Bret Harte was an American author who is often credited as one of the early pioneers of the local-color movement in American fiction, which emphasized the dialect, folklore, and often nostalgia of a certain region or bygone era, much like the regionalism movement that would follow World War II. Born in Albany, New York, Harte grew up in Brooklyn, where he had only an intermittent education. Nonetheless, he loved reading and writing, and published his first poem at the age of 11.
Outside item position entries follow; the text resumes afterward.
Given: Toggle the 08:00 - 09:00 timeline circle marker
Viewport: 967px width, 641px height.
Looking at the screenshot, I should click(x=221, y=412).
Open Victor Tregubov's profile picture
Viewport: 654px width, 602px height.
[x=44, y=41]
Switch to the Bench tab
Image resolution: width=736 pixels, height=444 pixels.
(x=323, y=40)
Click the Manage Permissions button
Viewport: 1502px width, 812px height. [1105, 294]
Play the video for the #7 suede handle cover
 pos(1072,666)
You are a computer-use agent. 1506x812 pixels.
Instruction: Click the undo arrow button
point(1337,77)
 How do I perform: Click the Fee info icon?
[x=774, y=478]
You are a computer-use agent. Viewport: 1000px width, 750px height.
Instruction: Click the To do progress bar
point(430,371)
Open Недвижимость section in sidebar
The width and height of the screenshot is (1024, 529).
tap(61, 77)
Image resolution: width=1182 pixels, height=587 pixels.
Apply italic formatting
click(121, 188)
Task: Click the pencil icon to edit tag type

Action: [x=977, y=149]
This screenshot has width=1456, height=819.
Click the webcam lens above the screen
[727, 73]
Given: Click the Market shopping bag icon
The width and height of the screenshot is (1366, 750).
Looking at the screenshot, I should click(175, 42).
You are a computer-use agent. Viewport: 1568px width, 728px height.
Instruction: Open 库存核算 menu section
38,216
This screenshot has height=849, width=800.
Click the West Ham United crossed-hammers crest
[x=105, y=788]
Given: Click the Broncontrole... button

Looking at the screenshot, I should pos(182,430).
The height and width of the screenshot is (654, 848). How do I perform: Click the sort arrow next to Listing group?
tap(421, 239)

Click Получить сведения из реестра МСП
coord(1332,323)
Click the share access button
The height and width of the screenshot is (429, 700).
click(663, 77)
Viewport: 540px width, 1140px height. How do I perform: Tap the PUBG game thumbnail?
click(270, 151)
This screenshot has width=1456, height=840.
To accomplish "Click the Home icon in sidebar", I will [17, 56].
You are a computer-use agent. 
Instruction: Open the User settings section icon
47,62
Like his future collaborator, Mark Twain, Harte frequently contributed to newspapers like the Northern Californian and Atlantic Monthly, often publishing his progressive ideas about race and tolerance in America only to meet public consternation. In 1860, for example, he published an opinion piece in the Northern Californian criticizing a recent massacre of Native Americans. The piece was so unpopular that he had to leave town. Indeed, his role as an outsider in such cases ties into the themes of unjust exile present in stories like "The Outcasts of Poker Flat," which he published in the Overland Monthly in 1869.

By 1871, Harte had gained the praise of contemporaries Henry Wadsworth Longfellow and Oliver Wendell Holmes. Buoyed by his ever-growing fame, Harte began lecturing, but was not warmly received. He then accepted consulships in Germany and Scotland, eventually retiring to London, where he died in 1902. In London, he eventually found a warmer critical reception for his tales of a mythic California.